- **What you need to do**: When you output the entries, begin with the first line and end with the line containing "Select the Fällig", keeping each line exactly as it is.

- **Provided entries**:

--- START ---

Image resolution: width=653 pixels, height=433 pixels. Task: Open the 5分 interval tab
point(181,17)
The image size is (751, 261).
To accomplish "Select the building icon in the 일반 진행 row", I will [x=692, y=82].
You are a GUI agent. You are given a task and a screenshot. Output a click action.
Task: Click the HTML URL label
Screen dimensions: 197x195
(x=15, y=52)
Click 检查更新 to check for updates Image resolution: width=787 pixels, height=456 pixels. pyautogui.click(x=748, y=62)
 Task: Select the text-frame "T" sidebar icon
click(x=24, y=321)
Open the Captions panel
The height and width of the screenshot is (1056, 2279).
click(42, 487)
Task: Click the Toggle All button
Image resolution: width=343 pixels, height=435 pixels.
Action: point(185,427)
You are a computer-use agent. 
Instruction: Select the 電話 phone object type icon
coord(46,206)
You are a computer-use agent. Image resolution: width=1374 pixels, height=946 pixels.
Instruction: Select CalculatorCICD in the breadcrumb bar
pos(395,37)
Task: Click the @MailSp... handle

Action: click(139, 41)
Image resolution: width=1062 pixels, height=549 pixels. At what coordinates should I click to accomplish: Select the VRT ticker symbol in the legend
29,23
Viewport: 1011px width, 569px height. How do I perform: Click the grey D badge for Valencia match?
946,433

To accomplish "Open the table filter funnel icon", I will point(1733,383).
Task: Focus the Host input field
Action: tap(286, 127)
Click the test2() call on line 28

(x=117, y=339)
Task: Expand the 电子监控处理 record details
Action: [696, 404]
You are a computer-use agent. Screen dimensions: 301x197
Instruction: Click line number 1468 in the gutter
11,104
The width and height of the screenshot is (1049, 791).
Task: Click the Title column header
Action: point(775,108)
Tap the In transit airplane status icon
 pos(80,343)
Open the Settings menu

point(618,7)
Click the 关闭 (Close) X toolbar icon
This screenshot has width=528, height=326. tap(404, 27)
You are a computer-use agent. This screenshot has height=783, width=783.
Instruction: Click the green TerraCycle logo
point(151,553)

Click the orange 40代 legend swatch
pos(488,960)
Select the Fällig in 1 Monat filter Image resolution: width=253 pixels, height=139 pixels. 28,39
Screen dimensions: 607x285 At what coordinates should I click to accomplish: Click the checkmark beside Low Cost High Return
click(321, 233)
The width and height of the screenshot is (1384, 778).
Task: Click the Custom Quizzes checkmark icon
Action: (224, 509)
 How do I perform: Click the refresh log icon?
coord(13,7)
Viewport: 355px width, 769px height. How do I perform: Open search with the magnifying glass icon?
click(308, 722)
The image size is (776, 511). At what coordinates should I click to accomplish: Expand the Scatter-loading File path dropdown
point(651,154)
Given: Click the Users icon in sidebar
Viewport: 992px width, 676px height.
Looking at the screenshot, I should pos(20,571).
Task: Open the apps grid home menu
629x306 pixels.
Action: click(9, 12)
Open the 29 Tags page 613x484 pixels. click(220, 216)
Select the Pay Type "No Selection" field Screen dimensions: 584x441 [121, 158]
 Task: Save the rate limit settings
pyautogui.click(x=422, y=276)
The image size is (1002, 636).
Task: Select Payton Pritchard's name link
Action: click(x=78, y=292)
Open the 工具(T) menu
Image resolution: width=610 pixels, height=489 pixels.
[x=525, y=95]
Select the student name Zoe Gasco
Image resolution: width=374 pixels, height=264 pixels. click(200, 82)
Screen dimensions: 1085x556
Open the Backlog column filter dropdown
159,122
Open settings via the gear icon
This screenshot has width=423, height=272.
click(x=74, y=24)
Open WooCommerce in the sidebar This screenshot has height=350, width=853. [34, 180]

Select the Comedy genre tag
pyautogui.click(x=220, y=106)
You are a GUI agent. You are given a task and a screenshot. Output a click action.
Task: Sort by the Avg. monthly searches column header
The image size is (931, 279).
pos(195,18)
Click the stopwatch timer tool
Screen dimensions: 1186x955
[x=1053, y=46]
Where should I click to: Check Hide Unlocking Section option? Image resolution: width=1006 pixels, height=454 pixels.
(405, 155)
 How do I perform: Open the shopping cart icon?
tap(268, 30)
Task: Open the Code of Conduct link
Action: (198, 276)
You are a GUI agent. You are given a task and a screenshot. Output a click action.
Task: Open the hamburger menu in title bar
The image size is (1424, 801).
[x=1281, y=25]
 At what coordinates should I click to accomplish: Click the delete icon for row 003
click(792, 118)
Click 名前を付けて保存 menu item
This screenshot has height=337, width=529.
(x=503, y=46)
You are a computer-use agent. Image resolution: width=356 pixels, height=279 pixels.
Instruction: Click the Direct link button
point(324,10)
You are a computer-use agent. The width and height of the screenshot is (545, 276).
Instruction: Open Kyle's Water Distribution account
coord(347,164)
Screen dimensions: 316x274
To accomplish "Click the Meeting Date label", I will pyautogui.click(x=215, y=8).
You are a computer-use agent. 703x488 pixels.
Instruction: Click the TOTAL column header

--- END ---

- **Task answer**:
Image resolution: width=653 pixels, height=433 pixels. Task: Open the 5分 interval tab
point(181,17)
The image size is (751, 261).
To accomplish "Select the building icon in the 일반 진행 row", I will [x=692, y=82].
You are a GUI agent. You are given a task and a screenshot. Output a click action.
Task: Click the HTML URL label
Screen dimensions: 197x195
(x=15, y=52)
Click 检查更新 to check for updates Image resolution: width=787 pixels, height=456 pixels. pyautogui.click(x=748, y=62)
 Task: Select the text-frame "T" sidebar icon
click(x=24, y=321)
Open the Captions panel
The height and width of the screenshot is (1056, 2279).
click(42, 487)
Task: Click the Toggle All button
Image resolution: width=343 pixels, height=435 pixels.
Action: point(185,427)
You are a computer-use agent. 
Instruction: Select the 電話 phone object type icon
coord(46,206)
You are a computer-use agent. Image resolution: width=1374 pixels, height=946 pixels.
Instruction: Select CalculatorCICD in the breadcrumb bar
pos(395,37)
Task: Click the @MailSp... handle

Action: click(139, 41)
Image resolution: width=1062 pixels, height=549 pixels. At what coordinates should I click to accomplish: Select the VRT ticker symbol in the legend
29,23
Viewport: 1011px width, 569px height. How do I perform: Click the grey D badge for Valencia match?
946,433

To accomplish "Open the table filter funnel icon", I will point(1733,383).
Task: Focus the Host input field
Action: tap(286, 127)
Click the test2() call on line 28

(x=117, y=339)
Task: Expand the 电子监控处理 record details
Action: [696, 404]
You are a computer-use agent. Screen dimensions: 301x197
Instruction: Click line number 1468 in the gutter
11,104
The width and height of the screenshot is (1049, 791).
Task: Click the Title column header
Action: point(775,108)
Tap the In transit airplane status icon
 pos(80,343)
Open the Settings menu

point(618,7)
Click the 关闭 (Close) X toolbar icon
This screenshot has width=528, height=326. tap(404, 27)
You are a computer-use agent. This screenshot has height=783, width=783.
Instruction: Click the green TerraCycle logo
point(151,553)

Click the orange 40代 legend swatch
pos(488,960)
Select the Fällig in 1 Monat filter Image resolution: width=253 pixels, height=139 pixels. 28,39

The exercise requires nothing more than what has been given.